== Task goal ==
A word-for-word transcript of the closing lines is required: from the one with "Click the 'Prefeitura" through the final line of the data.

== Data ==

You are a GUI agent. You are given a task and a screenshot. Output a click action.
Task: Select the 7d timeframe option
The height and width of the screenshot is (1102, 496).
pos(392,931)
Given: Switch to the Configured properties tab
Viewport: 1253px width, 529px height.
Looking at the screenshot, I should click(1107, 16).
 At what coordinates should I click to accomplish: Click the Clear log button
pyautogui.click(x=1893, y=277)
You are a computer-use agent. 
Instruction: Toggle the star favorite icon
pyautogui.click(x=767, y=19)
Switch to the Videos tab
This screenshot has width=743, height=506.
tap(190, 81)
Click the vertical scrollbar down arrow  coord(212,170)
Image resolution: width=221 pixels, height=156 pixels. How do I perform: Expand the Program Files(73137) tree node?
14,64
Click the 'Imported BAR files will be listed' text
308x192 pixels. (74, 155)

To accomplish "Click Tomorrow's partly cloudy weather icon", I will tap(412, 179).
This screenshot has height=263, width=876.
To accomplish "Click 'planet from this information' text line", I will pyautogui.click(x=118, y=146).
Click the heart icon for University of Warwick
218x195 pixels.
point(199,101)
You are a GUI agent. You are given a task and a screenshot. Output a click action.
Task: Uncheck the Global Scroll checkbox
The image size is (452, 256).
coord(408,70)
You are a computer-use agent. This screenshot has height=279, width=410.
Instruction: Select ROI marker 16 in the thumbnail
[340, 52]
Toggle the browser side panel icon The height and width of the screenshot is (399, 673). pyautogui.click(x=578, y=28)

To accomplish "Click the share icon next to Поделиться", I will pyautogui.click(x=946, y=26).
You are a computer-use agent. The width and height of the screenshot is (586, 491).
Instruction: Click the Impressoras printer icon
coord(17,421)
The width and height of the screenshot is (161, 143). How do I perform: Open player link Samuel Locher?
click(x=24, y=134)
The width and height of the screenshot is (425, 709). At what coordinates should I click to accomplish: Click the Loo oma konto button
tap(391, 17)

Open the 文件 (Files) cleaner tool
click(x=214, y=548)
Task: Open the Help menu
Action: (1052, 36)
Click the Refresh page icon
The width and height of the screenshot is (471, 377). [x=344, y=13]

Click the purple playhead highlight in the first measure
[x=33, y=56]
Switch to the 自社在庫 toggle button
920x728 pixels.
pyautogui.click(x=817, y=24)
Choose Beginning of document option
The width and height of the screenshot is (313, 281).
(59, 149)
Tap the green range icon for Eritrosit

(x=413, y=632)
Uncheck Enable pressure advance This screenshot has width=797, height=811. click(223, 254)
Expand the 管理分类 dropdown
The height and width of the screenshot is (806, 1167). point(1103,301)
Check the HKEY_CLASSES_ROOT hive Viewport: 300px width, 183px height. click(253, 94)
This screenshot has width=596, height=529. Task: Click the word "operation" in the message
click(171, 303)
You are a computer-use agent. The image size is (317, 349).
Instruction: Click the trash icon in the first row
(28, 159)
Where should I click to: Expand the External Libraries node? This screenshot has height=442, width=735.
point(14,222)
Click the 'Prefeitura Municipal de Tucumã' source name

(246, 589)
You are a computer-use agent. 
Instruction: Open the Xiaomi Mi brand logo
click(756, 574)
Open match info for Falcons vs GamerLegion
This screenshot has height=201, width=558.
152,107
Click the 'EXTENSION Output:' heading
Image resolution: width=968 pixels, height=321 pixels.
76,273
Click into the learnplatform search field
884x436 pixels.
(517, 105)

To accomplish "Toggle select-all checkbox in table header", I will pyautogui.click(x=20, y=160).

== Response to the task ==
Click the 'Prefeitura Municipal de Tucumã' source name

(246, 589)
You are a computer-use agent. 
Instruction: Open the Xiaomi Mi brand logo
click(756, 574)
Open match info for Falcons vs GamerLegion
This screenshot has height=201, width=558.
152,107
Click the 'EXTENSION Output:' heading
Image resolution: width=968 pixels, height=321 pixels.
76,273
Click into the learnplatform search field
884x436 pixels.
(517, 105)

To accomplish "Toggle select-all checkbox in table header", I will pyautogui.click(x=20, y=160).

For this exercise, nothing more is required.